I grew up in a very literate household. There were books everywhere. My mother has a Master’s in English Literature. So does my sister. My father taught journalism. (Fun fact: when I got both parents to edit something for me, my father would edit almost all the ‘that’s out and my mother would put them back in).
I was so desperate to write as a child, I would take notebooks and just scribble. Once I actually learned the alphabet, all bets were off. Somewhere downstairs I have a book I made of poetry about pigs, stapled together and complete with clip art. I loved pigs.
As I got older I developed style, created better prose and dreamed of the great Canadian novel.
Generational literature.
After high school, I went to journalism school and worked as a journalist and my writing was flipped on its head.

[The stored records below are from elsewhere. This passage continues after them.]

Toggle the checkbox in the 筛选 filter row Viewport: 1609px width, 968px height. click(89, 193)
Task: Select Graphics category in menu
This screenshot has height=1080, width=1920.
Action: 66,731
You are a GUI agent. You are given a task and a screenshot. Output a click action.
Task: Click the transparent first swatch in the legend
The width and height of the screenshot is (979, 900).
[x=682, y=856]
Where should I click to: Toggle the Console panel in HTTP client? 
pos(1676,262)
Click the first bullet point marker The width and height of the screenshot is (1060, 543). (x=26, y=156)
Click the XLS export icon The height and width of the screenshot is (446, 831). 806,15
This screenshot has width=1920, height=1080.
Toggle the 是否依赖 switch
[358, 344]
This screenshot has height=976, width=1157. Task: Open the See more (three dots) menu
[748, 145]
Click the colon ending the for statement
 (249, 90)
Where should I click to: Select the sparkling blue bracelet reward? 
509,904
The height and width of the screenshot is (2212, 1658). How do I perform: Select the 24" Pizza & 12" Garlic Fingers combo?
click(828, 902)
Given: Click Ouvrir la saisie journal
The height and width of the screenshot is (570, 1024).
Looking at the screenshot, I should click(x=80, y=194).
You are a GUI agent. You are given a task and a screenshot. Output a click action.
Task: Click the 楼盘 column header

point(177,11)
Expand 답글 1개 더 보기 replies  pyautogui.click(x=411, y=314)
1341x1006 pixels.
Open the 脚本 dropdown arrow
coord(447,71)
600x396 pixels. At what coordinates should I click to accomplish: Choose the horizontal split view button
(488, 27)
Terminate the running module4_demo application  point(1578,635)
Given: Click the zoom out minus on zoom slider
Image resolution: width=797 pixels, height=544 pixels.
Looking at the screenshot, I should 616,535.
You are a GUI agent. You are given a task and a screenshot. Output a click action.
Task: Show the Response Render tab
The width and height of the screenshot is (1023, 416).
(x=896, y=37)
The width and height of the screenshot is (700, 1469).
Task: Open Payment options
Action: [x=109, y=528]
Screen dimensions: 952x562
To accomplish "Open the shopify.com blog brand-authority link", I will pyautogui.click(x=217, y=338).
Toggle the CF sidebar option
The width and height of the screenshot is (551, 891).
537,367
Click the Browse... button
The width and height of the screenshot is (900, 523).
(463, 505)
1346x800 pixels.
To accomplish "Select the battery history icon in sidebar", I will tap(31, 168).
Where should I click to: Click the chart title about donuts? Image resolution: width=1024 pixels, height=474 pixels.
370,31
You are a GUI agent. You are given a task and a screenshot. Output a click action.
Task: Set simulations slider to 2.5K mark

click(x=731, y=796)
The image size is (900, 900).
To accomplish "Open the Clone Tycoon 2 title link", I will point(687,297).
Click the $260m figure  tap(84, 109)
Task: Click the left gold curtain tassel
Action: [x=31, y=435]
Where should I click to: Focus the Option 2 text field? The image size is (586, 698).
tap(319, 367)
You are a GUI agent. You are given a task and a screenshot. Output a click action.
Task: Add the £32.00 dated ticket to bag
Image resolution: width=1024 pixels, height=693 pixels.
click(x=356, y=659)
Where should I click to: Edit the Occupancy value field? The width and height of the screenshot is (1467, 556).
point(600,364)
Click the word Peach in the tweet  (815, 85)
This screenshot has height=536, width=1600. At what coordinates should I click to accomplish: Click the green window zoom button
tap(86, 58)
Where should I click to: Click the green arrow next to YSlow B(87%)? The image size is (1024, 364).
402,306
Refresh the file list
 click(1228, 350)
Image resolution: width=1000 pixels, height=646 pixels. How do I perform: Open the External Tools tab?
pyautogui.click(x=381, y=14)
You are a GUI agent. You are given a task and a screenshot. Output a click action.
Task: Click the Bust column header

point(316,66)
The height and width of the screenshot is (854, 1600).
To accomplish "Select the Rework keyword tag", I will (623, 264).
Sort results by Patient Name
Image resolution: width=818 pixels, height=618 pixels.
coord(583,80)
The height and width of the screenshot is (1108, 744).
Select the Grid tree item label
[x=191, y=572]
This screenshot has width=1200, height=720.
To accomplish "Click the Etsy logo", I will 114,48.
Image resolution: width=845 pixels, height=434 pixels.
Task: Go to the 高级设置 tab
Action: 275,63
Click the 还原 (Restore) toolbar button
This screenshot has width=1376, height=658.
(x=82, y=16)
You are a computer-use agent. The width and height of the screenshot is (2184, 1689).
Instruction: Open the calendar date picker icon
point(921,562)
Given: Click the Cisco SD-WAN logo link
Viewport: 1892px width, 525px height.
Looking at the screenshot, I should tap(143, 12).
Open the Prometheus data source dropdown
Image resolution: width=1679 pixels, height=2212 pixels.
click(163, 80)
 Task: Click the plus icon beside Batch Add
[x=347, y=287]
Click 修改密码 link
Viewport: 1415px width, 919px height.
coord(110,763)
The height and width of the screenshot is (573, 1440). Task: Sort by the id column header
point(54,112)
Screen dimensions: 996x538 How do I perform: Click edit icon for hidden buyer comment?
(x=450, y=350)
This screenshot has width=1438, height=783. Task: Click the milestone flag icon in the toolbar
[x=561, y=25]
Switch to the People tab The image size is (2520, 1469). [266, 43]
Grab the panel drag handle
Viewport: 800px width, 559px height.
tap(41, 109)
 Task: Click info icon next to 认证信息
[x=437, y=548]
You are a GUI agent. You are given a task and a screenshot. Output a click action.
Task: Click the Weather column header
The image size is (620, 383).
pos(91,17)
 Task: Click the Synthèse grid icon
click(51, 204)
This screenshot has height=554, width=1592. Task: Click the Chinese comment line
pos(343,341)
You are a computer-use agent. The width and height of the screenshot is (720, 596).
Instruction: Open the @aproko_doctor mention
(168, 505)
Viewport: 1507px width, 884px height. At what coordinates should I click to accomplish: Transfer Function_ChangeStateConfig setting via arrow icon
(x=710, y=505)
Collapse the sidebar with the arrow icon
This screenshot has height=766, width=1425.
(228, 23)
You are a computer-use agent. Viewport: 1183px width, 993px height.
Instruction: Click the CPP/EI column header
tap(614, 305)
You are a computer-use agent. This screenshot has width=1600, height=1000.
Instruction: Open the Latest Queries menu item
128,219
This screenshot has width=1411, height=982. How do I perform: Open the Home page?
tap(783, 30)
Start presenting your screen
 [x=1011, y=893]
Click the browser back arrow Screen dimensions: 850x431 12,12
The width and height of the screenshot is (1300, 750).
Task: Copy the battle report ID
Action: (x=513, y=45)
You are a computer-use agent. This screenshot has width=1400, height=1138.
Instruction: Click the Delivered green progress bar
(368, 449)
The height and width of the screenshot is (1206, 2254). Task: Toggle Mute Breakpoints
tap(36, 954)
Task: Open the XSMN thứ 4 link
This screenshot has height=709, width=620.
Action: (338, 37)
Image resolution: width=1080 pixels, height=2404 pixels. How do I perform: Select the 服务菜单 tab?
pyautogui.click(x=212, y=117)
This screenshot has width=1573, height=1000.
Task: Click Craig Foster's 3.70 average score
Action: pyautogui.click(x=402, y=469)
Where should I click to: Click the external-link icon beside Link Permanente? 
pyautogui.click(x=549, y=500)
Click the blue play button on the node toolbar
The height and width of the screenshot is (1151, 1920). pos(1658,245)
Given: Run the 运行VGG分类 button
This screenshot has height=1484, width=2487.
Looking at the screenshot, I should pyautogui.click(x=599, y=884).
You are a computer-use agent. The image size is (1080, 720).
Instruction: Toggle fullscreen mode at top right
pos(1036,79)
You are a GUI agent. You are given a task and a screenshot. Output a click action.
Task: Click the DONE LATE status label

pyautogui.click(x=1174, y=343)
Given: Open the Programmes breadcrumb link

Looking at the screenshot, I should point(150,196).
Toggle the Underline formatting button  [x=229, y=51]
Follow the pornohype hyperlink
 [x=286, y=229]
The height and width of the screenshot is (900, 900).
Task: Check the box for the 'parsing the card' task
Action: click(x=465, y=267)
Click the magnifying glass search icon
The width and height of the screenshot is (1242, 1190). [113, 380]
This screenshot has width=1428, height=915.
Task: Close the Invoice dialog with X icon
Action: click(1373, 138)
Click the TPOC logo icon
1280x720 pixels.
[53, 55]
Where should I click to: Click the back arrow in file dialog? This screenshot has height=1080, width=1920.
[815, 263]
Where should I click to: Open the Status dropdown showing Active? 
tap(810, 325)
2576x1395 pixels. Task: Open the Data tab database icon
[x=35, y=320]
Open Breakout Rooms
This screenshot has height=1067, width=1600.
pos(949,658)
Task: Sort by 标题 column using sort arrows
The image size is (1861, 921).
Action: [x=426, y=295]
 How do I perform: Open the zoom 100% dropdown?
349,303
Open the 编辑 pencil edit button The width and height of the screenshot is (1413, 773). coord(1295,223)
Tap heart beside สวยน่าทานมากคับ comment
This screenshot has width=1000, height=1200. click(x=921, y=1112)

I had to be specific and concise. Most important facts first and then the next, and then the next. You might get one column inch or 10.
And then I went from working as a journalist back to university, where I was supposed to write long academic papers. I once begged a TA to just accept my 4-page paper instead of asking me to resubmit in the 6–8 page range that was assigned. Why use a paragraph to make my point when one sentence is enough?
Now here we are in communications, writing different content for different audiences with different vocabulary and all the fun of being paid to write. And all the difficulty of explaining to non-writers that simplicity is key.
Simpler words, shorter sentences, easier paragraphs, more obvious choices. Welcome people, guide them, don’t try to make yourself sound smart. Talk to them, not at them.
Tell them what they need to know, not what you want them to hear.
I never knew, when I was penning pig poetry with crayons, that I would love learning about writing as much as I love the practice itself.